# [HOW TO COMPLETE THIS TASK]
From the entries, copy each line that includes "green".

[Stored records]
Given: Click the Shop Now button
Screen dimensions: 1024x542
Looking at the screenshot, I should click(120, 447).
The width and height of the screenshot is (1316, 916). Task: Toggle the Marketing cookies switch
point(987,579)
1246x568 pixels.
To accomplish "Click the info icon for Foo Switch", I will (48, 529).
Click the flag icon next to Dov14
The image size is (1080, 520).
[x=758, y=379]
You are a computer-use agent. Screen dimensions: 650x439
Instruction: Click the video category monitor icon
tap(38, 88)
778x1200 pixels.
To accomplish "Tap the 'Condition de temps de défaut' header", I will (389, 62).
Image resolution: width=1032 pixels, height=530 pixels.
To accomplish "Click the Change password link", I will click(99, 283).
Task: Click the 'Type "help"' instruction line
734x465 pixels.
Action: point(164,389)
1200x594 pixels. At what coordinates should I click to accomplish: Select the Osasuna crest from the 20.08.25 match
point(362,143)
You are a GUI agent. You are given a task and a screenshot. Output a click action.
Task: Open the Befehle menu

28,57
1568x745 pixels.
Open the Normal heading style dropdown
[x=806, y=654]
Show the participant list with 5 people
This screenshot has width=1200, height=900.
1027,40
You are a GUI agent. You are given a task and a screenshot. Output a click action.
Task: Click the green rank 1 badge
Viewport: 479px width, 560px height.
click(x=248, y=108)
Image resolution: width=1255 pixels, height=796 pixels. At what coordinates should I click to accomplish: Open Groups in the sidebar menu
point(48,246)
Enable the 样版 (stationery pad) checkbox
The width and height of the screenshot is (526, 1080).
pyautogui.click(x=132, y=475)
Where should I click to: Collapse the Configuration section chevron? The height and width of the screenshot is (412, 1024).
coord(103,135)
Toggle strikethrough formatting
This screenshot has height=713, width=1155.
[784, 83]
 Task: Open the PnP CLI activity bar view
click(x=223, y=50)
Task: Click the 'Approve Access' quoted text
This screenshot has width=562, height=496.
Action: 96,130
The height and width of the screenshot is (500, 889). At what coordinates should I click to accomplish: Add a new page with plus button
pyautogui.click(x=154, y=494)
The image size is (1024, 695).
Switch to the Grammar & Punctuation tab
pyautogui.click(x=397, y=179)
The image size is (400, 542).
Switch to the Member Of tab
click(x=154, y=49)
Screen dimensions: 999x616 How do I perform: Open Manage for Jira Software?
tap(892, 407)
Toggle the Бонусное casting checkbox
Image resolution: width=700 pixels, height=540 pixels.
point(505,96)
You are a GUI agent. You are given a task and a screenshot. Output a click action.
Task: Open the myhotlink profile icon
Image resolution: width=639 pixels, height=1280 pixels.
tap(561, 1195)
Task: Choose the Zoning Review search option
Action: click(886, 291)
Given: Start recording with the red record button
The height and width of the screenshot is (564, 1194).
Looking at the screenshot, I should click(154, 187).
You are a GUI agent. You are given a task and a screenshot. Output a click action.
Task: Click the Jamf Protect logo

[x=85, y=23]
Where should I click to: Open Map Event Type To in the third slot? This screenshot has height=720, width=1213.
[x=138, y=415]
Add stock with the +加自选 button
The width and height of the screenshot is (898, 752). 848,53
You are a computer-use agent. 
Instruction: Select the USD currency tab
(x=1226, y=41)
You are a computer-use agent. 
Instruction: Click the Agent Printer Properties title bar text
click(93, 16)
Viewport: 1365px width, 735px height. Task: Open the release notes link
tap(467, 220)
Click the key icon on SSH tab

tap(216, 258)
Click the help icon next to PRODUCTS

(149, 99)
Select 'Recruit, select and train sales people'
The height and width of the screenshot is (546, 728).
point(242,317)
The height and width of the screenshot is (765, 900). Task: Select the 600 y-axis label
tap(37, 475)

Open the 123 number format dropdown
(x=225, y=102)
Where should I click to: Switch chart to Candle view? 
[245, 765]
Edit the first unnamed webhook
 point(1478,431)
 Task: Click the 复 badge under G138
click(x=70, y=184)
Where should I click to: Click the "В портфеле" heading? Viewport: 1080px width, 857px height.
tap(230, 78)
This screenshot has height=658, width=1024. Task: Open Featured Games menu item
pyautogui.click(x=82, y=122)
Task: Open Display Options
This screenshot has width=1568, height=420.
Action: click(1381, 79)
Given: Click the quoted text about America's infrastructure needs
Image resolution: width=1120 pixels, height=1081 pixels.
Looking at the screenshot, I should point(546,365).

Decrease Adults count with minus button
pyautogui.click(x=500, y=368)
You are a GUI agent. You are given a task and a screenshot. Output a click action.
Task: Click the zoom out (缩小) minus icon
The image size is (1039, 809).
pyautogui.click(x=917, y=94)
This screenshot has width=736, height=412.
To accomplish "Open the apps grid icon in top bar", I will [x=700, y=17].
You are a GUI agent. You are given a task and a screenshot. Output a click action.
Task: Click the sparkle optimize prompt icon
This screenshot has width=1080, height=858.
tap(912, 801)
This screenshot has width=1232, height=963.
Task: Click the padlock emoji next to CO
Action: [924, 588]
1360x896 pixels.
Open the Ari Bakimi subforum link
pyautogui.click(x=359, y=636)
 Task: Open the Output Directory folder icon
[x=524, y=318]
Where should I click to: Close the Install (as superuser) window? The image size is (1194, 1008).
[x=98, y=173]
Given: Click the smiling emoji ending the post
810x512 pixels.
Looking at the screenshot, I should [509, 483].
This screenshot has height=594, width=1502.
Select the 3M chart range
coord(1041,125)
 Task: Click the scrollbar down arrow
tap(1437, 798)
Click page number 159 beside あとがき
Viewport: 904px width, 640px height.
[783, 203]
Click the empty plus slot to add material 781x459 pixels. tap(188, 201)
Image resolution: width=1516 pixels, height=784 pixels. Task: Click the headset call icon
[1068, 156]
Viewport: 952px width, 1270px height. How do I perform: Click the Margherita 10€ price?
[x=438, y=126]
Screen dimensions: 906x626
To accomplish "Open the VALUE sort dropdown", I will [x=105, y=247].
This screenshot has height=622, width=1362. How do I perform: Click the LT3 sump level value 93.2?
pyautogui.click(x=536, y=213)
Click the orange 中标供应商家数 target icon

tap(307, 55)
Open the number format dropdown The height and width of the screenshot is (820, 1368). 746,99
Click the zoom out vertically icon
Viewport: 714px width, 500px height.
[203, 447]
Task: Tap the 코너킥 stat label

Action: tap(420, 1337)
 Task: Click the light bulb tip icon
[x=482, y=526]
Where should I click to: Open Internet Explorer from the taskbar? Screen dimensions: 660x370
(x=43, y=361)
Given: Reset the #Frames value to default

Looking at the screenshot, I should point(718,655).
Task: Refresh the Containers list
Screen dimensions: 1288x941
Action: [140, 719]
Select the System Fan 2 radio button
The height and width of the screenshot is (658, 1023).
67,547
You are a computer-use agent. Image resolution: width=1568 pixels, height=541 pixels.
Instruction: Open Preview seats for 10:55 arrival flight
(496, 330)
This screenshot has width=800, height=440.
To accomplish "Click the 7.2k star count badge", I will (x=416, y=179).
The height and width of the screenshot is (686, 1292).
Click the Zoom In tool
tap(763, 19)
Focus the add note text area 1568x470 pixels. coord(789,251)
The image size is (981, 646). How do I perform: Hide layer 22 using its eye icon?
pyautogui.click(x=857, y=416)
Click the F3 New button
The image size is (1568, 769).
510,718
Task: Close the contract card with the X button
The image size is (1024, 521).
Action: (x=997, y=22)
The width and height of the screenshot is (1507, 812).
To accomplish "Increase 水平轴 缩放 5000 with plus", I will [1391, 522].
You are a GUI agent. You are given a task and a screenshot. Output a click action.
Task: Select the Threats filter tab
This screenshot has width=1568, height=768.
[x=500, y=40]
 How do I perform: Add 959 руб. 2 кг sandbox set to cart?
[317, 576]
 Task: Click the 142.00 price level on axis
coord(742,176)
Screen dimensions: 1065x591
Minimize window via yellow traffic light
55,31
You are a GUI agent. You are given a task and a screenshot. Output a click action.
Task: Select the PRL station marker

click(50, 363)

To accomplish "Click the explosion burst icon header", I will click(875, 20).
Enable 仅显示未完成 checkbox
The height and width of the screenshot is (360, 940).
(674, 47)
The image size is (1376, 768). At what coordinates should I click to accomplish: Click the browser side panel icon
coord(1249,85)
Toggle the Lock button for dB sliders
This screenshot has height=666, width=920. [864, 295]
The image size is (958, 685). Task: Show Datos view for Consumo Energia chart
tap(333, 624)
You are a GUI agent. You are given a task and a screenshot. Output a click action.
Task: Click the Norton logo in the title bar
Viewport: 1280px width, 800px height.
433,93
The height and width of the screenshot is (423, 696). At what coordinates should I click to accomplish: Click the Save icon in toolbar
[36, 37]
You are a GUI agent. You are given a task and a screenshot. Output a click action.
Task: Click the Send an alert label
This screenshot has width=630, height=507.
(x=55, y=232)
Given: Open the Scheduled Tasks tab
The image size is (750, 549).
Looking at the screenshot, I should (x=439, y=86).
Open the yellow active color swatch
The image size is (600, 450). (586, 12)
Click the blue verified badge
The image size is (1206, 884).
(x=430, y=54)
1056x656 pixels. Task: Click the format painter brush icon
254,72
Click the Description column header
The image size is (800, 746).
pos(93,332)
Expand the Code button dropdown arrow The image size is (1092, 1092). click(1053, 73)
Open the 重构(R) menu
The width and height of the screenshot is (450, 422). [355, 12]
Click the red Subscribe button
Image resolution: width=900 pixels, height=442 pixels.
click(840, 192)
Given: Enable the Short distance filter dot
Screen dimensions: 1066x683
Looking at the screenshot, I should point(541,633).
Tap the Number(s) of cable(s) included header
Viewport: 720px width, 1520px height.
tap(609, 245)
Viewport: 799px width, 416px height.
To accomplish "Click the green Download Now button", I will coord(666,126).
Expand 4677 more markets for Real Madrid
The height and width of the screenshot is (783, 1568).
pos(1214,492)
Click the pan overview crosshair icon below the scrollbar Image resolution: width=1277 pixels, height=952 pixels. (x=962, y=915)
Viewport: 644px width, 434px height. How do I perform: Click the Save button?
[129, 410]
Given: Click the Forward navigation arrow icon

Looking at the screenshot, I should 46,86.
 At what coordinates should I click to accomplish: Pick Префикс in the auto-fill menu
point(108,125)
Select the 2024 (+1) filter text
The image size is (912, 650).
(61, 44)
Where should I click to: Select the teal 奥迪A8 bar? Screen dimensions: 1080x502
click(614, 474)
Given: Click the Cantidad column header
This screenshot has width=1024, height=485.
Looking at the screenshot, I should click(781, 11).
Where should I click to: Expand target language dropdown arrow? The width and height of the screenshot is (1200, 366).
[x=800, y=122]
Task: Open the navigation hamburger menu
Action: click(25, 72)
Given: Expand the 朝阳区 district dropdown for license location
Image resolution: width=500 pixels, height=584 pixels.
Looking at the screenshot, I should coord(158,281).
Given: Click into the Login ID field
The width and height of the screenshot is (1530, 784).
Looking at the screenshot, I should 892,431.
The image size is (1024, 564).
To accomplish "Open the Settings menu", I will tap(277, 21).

# [EXERCISE RESPONSE]
Task: Click the green rank 1 badge
To accomplish "Click the green Download Now button", I will coord(666,126).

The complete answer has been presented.